A sacred cloak worn by Indigenous leaders within the sixteenth century has been returned to Brazil from the Nationwide Museum of Denmark. The thing’s return, although extensively celebrated by Brazil’s Indigenous populations, has sparked a debate over the place the artifact ought to completely be displayed.
The occasion to mark the return of the sacred shroud of the Tupinambá Indigenous occurred on the Nationwide Museum in Rio de Janeiro final week and was attended by President Luiz Inácio Lula da Silva, the minister of Indigenous peoples, Sônia Guajajara, in addition to greater than 200 members of the Tupinambá folks.
“We face a time when historical past is being revised. I see the return of the cloak as the start of a course of that has every little thing to determine protocols for entry to numerous sacred items for us, Indigenous folks, each inside and outdoors Brazil,” Guajajara stated in the course of the occasion.
The Tupinambá folks agree.
“For us, the Tupinambá folks from throughout Brazil, it represents a return to our tradition, restoration of the demarcation of our territory, not solely bodily however culturally,” Anápuàka Tupinambá tells The Artwork Newspaper.
Measuring roughly 120cm by 80cm and product of round 4,000 feathers from scarlet ibis birds, the cloak initially belonged to the Tupinambá folks, who inhabited varied elements of Brazil’s coast within the sixteenth century. On the time, the Tupinambá inhabitants numbered round 1 million.
The artefact is believed to have been taken to Europe by the Dutch round 1644, earlier than they have been expelled from Northeastern Brazil by Portuguese colonisers. Just a few years later, it discovered its approach the Nationwide Museum of Denmark, in Copenhagen. The cloak’s return has set off discussions of the place precisely this sacred object ought to be completely displayed.
“The cloak ought to have by no means come to the Nationwide Museum. It ought to by no means have come to Brazil now,” says Anápuàka. “It ought to have gone straight to Ilheus in Bahia after the development of an Indigenous cultural centre was accomplished. They’ve momentary custody of the cloak and they’re conscious of this.”

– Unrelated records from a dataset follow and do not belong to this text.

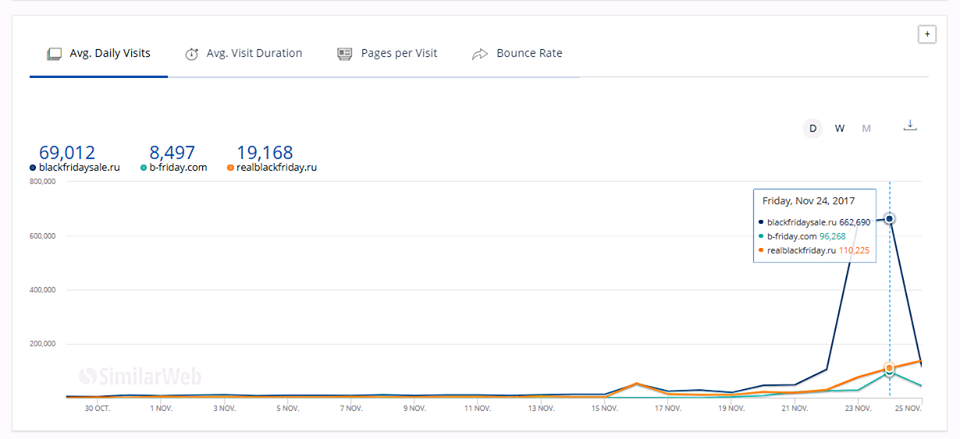
Task: Click the Avg. Daily Visits monitor icon
Action: point(54,54)
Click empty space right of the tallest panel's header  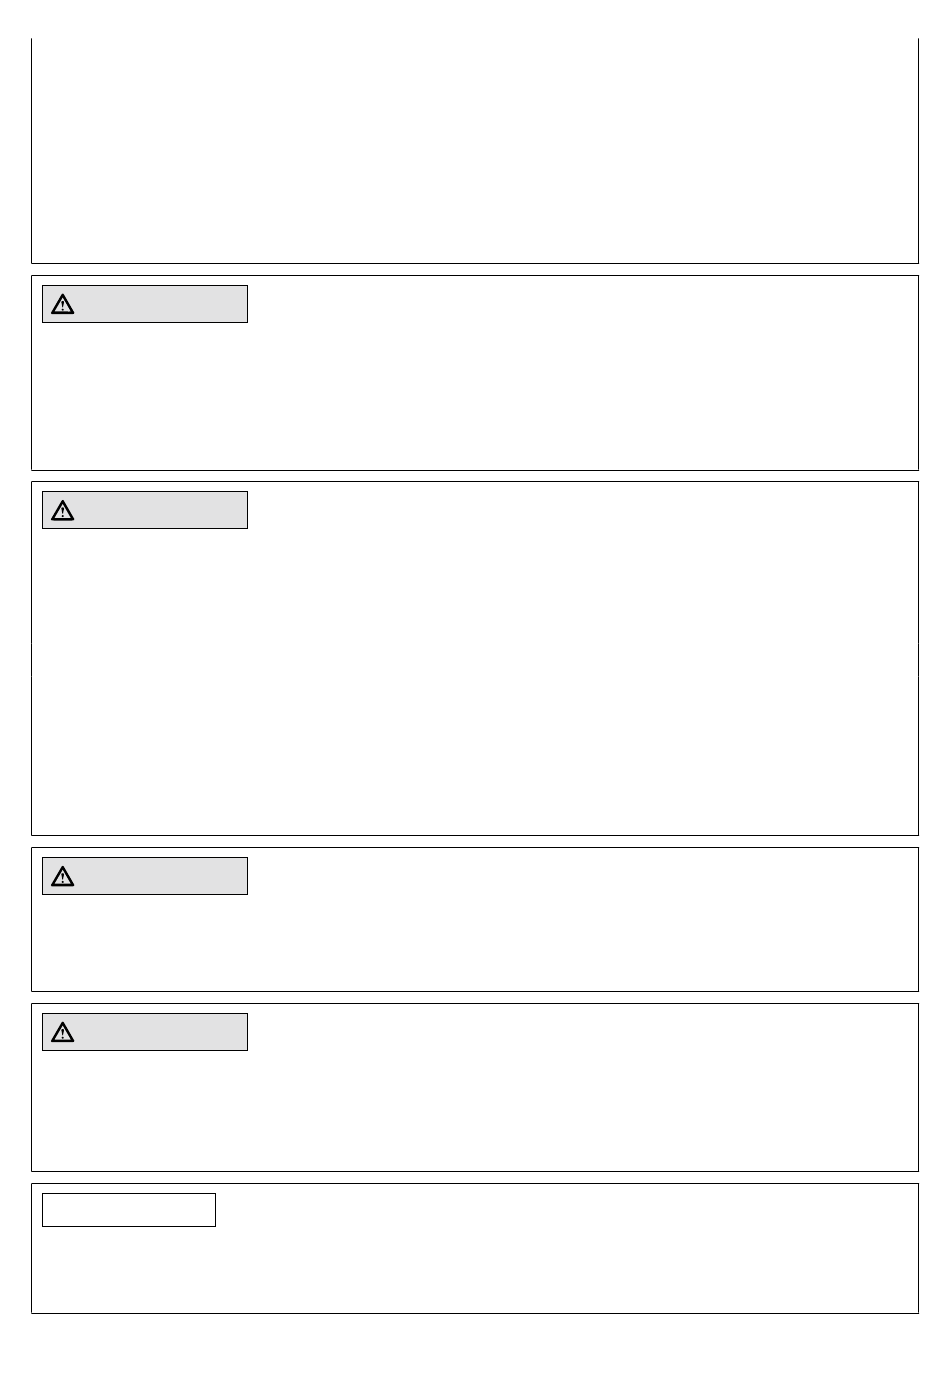(580, 510)
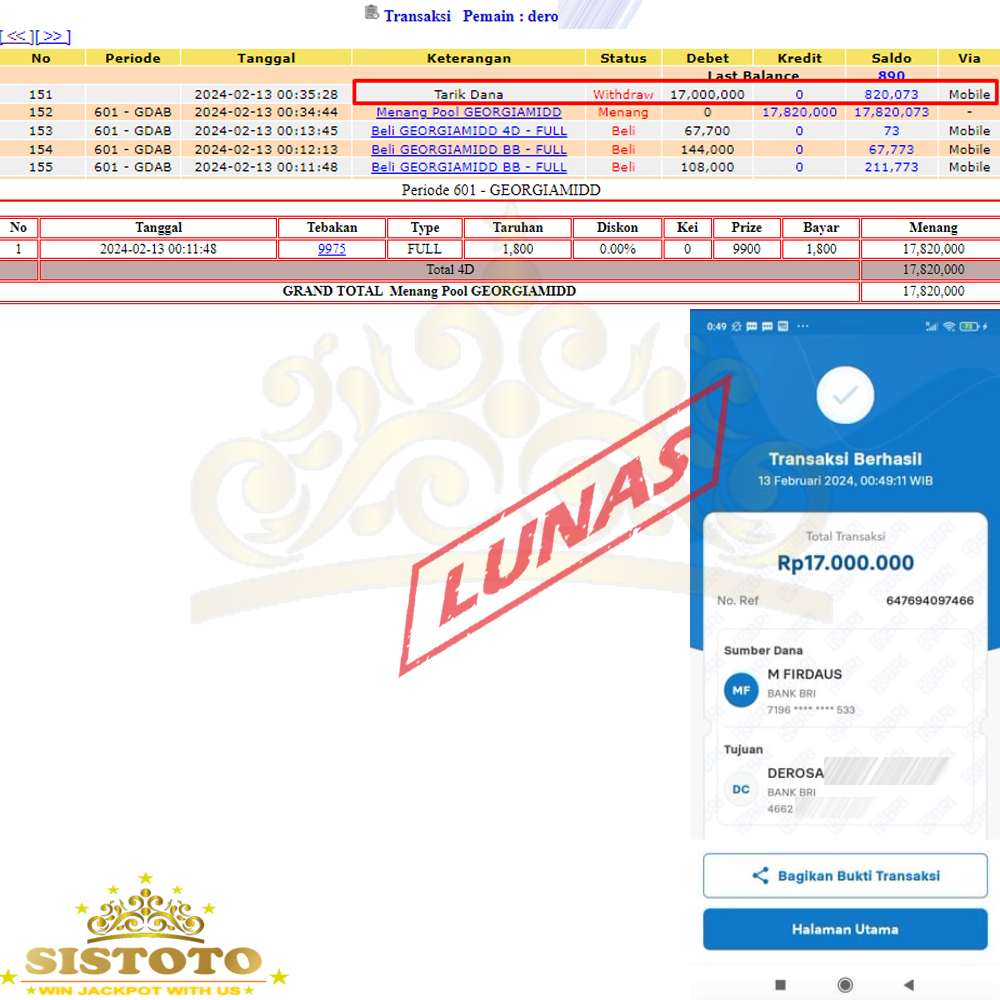
Task: Click the 820,073 Saldo value
Action: [x=891, y=94]
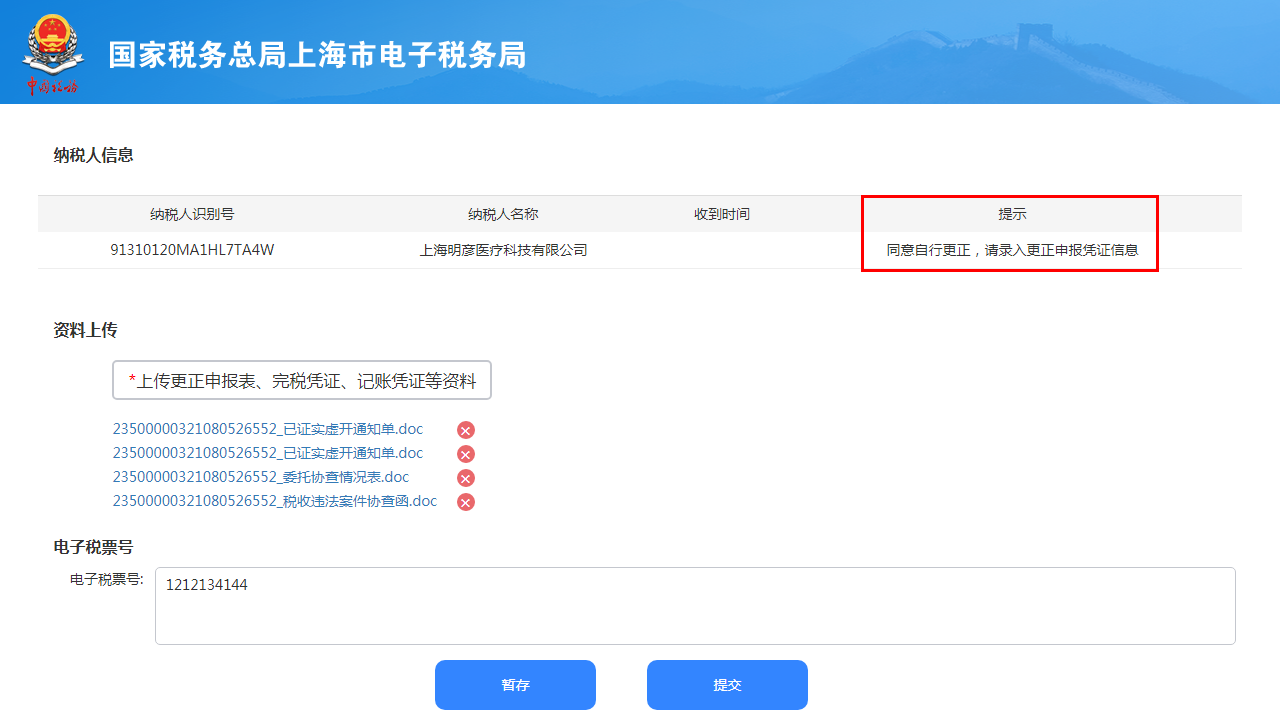Select taxpayer ID 91310120MA1HL7TA4W cell

tap(192, 250)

Throughout his speech final week, president Lula additionally argued that the Nationwide Museum ought to be thought of a short lived shelter, and that circumstances ought to be created for the switch of the sacred object to the Indigenous territory in Bahia.
“The cloak is within the Nationwide Museum, however I hope everybody understands that it doesn’t belong right here. I hope everybody understands, and I’m positive that we’ll have the understanding of our governor of Bahia. He has the duty and the historic dedication to construct an area in Bahia that may obtain this cloak and protect it,” the president stated.
Leandro Karai Mirim, a member of the Guarani folks and communication supervisor on the Museum of Indigenous Cultures in São Paulo, can also be in favour of returning the sacred artefact to Indigenous territory.
“The cloak is taken into account an ancestor of the Tupinambá folks. There’s a kinship relationship with the cloak. It’s a being, with its personal spirit, is personal non secular pressure,” Mirim tells The Artwork Newspaper. He provides that even essentially the most well-intentioned museums on the earth won’t ever be capable to deal with the sacred items in addition to the Indigenous. “These museums, for instance, won’t ever be capable to blow sacred smoke, produced by a Tupinamba Indigenous chief, onto the cloak to name up the spirits.”
In keeping with Nationwide Museum officers, the sacred shroud will likely be one of many highlights within the museum’s reopening exhibitions, at the moment scheduled for 2026. In a press launch, the Nationwide Museum acknowledged the significance of the piece to the Tupinambá however didn’t point out momentary possession or the return of the cloak to Indigenous territory.
“The donation was made between the Nationwide Museum of Denmark and the Nationwide Museum [of Brazil] on a everlasting foundation,” a spokesperson for the Brazilian establishment tells The Artwork Newspaper. “We’ve got not but obtained any requests for the switch of the cloak.”
The return of the cloak was first introduced in June 2023, after a 12 months of negotiations between establishments in Brazil and Denmark. The artefact arrived in Brazil on 11 July, although the ceremony marking its return was held round two months later.
For Brazil’s Indigenous teams, Denmark’s return of the Tupinambá cloak units a precedent for different sacred artefacts held in international collections to be returned. “It should definitely change into precedent for different requests to different nations,” says Anápuàka.
Indigenous consultants consider there are solely 11 cloaks just like the one which has simply been repatriated in existence. They have been produced between the sixteenth and seventeenth centuries. Except for the one which was simply returned, all of them are overseas, in museums in Italy, Switzerland, Belgium and France.